- Country: Mozambique
- Location: Cuamba, Niassa Province
- Coordinates: 14°48′01″S 36°30′22″E﻿ / ﻿14.80028°S 36.50611°E
- Status: Under construction
- Construction began: 2021
- Commission date: September 2023
- Owner: Cuamba Solar Company

Solar farm
- Type: Flat-panel PV

Power generation
- Nameplate capacity: 20 megawatts (27,000 hp)
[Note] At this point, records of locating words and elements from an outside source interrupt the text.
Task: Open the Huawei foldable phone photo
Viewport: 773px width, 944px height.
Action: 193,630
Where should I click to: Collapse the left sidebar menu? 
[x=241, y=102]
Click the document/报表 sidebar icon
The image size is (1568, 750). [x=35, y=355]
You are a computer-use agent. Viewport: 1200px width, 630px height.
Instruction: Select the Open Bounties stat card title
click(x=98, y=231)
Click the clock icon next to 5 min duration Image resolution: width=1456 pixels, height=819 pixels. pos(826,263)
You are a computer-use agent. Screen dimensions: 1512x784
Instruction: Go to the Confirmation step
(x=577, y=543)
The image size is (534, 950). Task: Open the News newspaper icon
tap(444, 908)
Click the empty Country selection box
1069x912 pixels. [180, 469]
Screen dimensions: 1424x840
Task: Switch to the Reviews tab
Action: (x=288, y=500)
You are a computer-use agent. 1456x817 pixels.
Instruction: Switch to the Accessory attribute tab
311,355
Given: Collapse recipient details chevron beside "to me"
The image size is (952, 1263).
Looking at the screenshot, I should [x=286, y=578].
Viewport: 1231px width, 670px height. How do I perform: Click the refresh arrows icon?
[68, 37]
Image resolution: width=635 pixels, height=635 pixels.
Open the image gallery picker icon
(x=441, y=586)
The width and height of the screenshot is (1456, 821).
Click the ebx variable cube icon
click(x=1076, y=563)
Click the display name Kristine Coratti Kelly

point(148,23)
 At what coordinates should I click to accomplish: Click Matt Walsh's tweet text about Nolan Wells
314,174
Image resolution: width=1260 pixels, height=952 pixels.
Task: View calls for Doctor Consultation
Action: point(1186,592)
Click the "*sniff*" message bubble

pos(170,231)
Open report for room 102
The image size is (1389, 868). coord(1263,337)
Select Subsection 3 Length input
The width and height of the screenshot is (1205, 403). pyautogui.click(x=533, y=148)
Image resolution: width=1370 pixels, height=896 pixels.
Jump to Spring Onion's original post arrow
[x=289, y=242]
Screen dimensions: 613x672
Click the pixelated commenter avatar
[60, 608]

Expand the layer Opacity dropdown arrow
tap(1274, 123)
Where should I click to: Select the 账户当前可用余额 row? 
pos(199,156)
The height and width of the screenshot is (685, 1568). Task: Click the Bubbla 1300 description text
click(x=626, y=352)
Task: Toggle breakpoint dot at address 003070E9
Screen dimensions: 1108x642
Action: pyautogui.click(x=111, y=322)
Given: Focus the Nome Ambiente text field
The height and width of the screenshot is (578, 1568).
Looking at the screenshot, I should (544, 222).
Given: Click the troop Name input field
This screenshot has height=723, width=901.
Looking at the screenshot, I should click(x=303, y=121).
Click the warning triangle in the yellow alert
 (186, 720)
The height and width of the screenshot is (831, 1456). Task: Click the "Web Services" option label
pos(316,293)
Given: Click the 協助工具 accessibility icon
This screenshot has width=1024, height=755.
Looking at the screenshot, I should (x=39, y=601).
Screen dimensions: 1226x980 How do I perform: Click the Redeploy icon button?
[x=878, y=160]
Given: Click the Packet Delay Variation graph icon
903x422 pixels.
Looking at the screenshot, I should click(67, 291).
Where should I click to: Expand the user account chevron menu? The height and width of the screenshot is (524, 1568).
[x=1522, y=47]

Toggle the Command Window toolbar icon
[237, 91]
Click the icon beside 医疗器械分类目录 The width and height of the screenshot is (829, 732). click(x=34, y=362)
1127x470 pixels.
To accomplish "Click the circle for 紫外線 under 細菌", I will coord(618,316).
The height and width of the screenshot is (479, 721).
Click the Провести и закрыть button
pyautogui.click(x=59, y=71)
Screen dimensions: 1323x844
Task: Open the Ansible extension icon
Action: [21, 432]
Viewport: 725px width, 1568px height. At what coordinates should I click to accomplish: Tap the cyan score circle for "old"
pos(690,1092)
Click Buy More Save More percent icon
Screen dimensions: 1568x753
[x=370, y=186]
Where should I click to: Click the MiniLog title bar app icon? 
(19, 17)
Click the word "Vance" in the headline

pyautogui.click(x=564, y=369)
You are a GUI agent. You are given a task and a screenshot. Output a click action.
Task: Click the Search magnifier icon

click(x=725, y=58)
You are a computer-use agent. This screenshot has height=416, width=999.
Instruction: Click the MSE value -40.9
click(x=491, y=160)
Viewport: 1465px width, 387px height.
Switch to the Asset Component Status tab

= Cuamba Solar Power Station =

Solar farm in Mozambique

Cuamba Solar Power Station (CSPS), is a 20 MW solar power plant in Mozambique. The power station was developed by a consortium that comprises a British independent power producer and a Mauritian investor. A storage system consisting of lithium batteries with a capacity of 1.86 MVA/7.42 MW/h, is incorporated in the design. The storage system regulates the rate of delivery of the power into the national grid and thereby stabilize the network. TSK Group, a Spanish engineering and construction conglomerate was awarded the engineering, procurement, and construction (EPC) contract in May 2021.

==Location==
CSPS is located approximately 3 km, outside of the town of Cuamba, in Niassa Province, in the north of Mozambique. Cuamba is located approximately 347 km, by road, southeast of the city of Lichinga, the provincial capital. This is about 541 km, by road, west of the port city of Nacala, the nearest sea-port. The geographical location of Cuamba Solar Power Station are: 14°48'01.0"S, 36°30'22.0"E (Latitude:-14.800278; Longitude:36.506111).

==Overview==
The power station has a capacity of 20 megawatts, to be sold directly to the Electricidade de Moçambique (EDM), the state-owned electricity utility company, under a 25 year power purchase agreement. The EPC contract includes the construction of a transmission line measuring 400 m, connecting this power station and its storage facility to an existing 33/110 kV substation, where the generated energy will enter the Mozambican national electricity grid. It is anticipated that the solar farm will enable the country forego the emissions of 630,000 tonnes of carbon dioxide (CO_{2}) over the next 25 years, effective the date of commercial commissioning.

==Developers==
The power station was developed by a special purpose vehicle company, which we will describe as Cuamba Solar Company (CSC). CSC owns the power station. For the first five years of the life of the power station, TSK Group of Spain, the EPC contractor will operate and maintain the power station, before handing over to the owners. The table below illustrates the shareholding in the special purpose vehicle entity.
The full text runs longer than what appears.